La legge di Bilancio 2023 ha ufficializzato l’obbligo di dichiarare le criptovalute detenute nel corso dell’anno nel quadro RW del modello redditi persone fisiche. È importante notare che questo obbligo dichiarativo, anche noto come monitoraggio fiscale, era già previsto dal Dl 167/1990 per i trasferimenti di denaro, titoli e valori da e verso l’estero. Ora, esso viene esteso anche alle cripto attività e ai prestatori di servizi di portafoglio digitale.
Secondo l’Agenzia delle Entrate, tutte le criptovalute detenute al di fuori di un’attività di impresa devono essere sempre dichiarate. Questo è stato confermato nella risposta all’interpello n. 903-47/2018. Per dichiararle correttamente, è necessario compilare il quadro RW. Tuttavia, va precisato che il quadro RW è richiesto solo a fini di monitoraggio fiscale, quindi è sufficiente barrare la casella n. 20 per ogni riga compilata nel modulo. È importante compilare il quadro RW indipendentemente dall’importo delle criptovalute detenute durante l’anno, anche se il controvalore non supera i 15.000 euro.

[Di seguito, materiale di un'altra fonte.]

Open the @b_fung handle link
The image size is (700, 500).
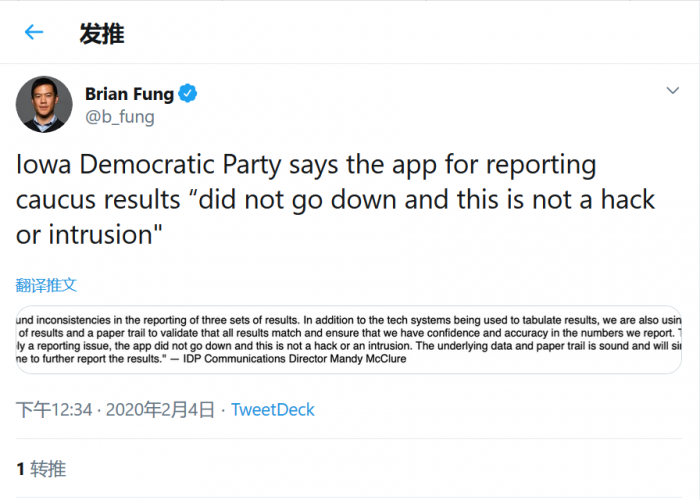pyautogui.click(x=119, y=117)
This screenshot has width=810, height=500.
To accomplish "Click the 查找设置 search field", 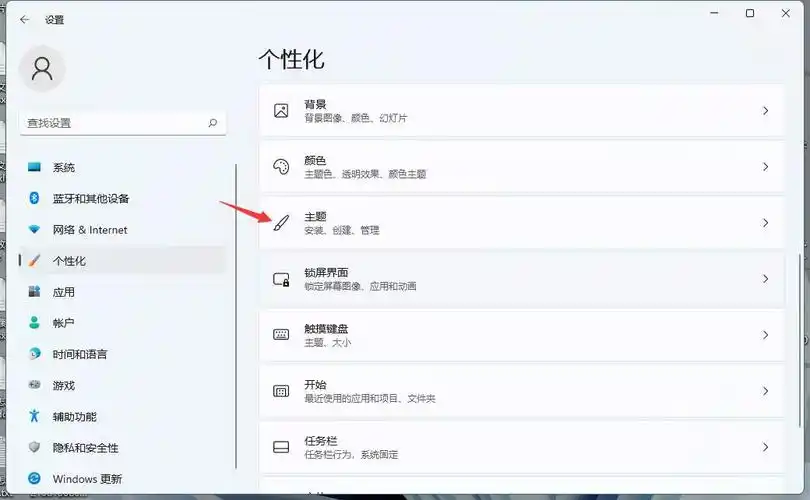I will click(x=110, y=123).
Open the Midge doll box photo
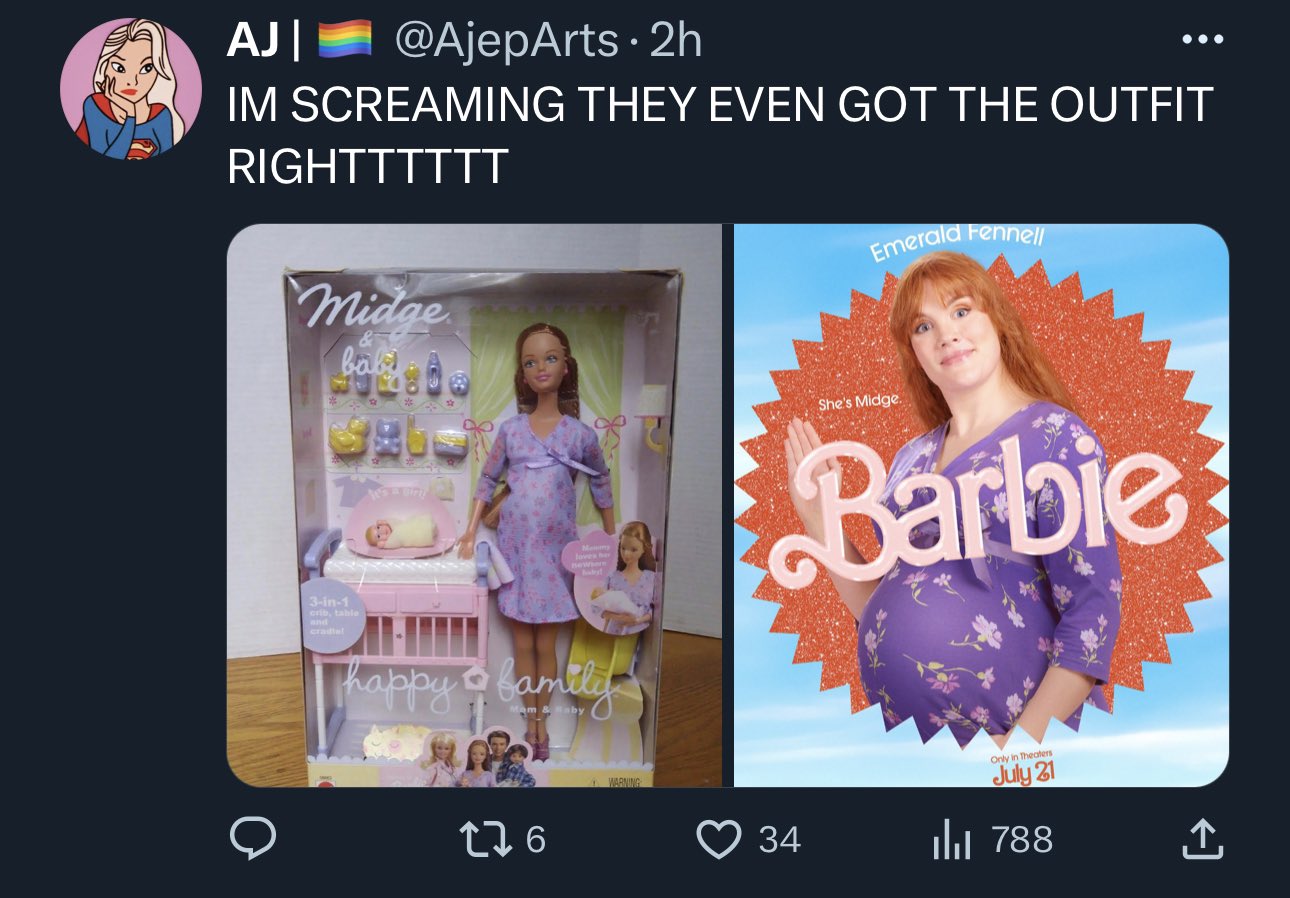 point(474,505)
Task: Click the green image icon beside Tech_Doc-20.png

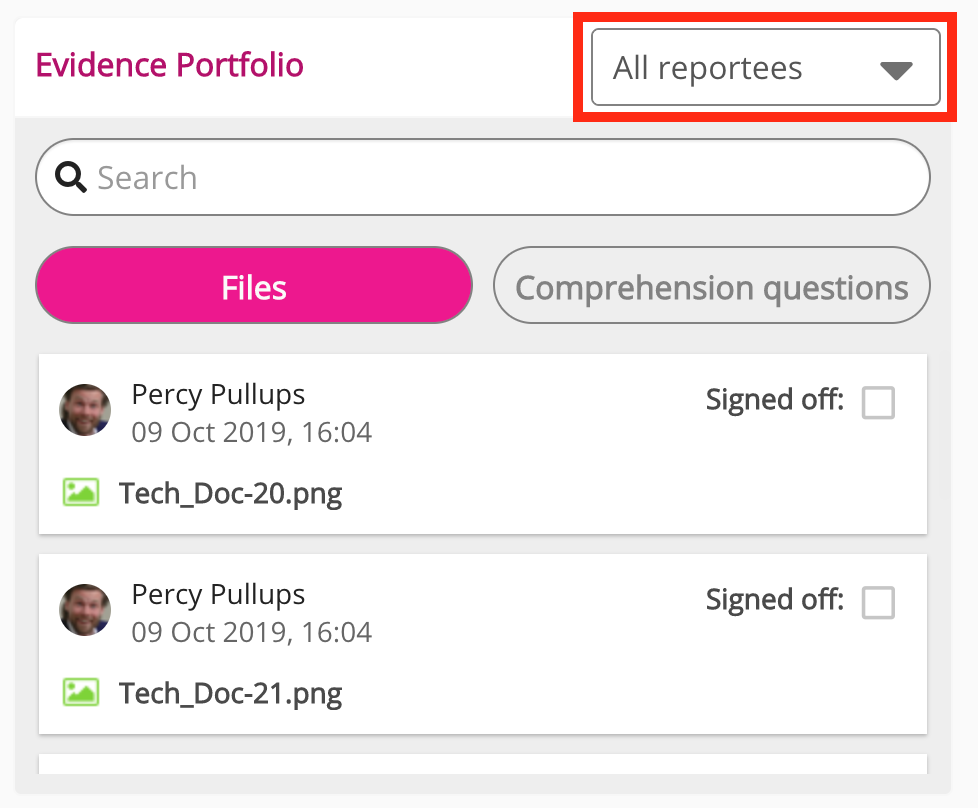Action: pyautogui.click(x=82, y=492)
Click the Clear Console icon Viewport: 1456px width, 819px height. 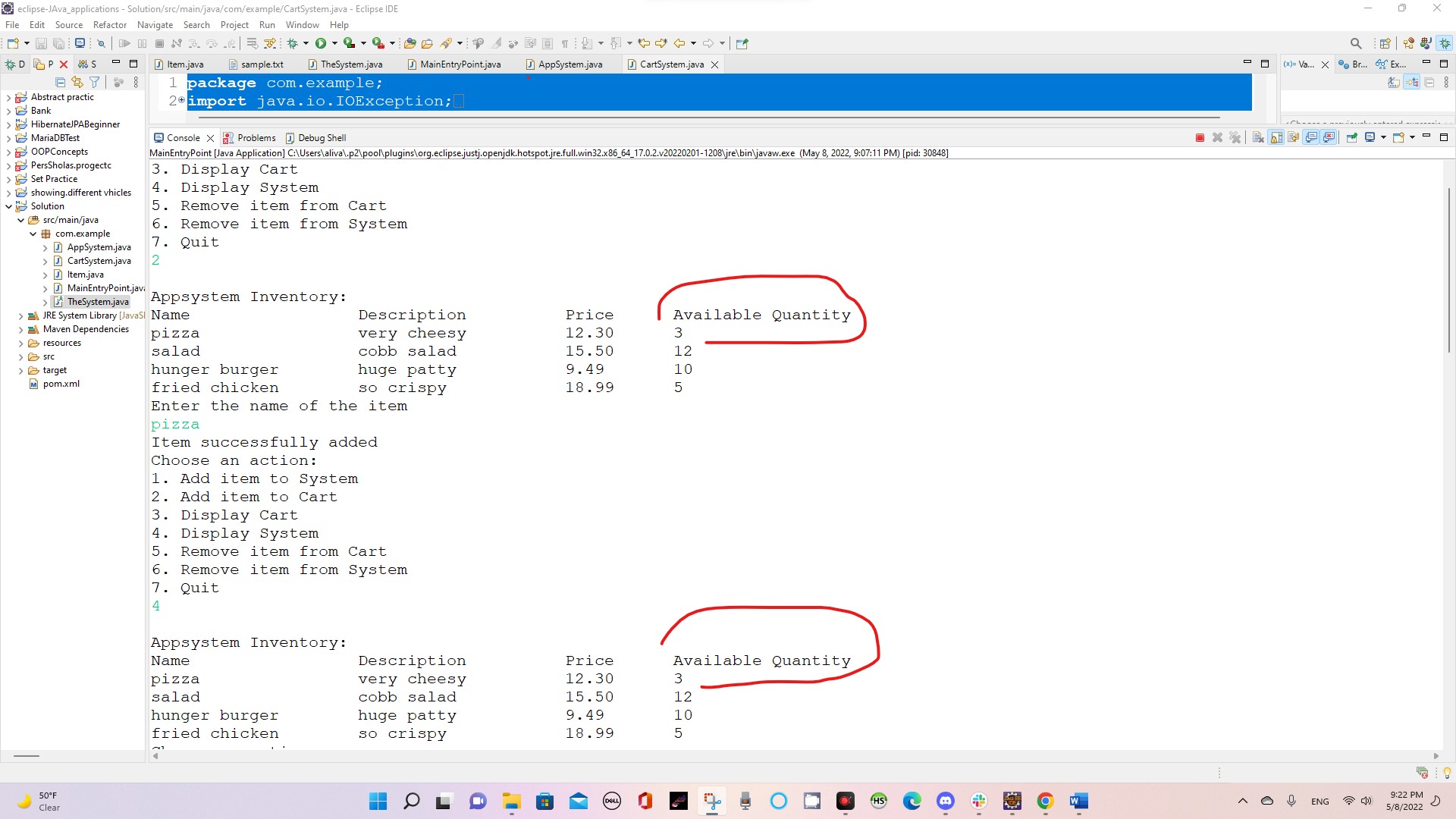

Esistono tuttavia alcune eccezioni all’obbligo di dichiarazione delle criptovalute nel quadro RW. Coloro che possiedono attività finanziarie e patrimoniali gestite da terzi sono esonerati da tale obbligo. Questa esenzione si applica quando i flussi finanziari e i redditi derivanti da tali attività sono già stati soggetti a tassazione da parte degli intermediari, tramite ritenuta o imposta sostitutiva.
Per quanto riguarda l’inclusione delle criptovalute nell’Isee, è importante sottolineare che le norme relative a tale documento non contemplano le cripto attività. Di conseguenza, non è necessario dichiarare le proprie criptovalute all’interno dell’Isee.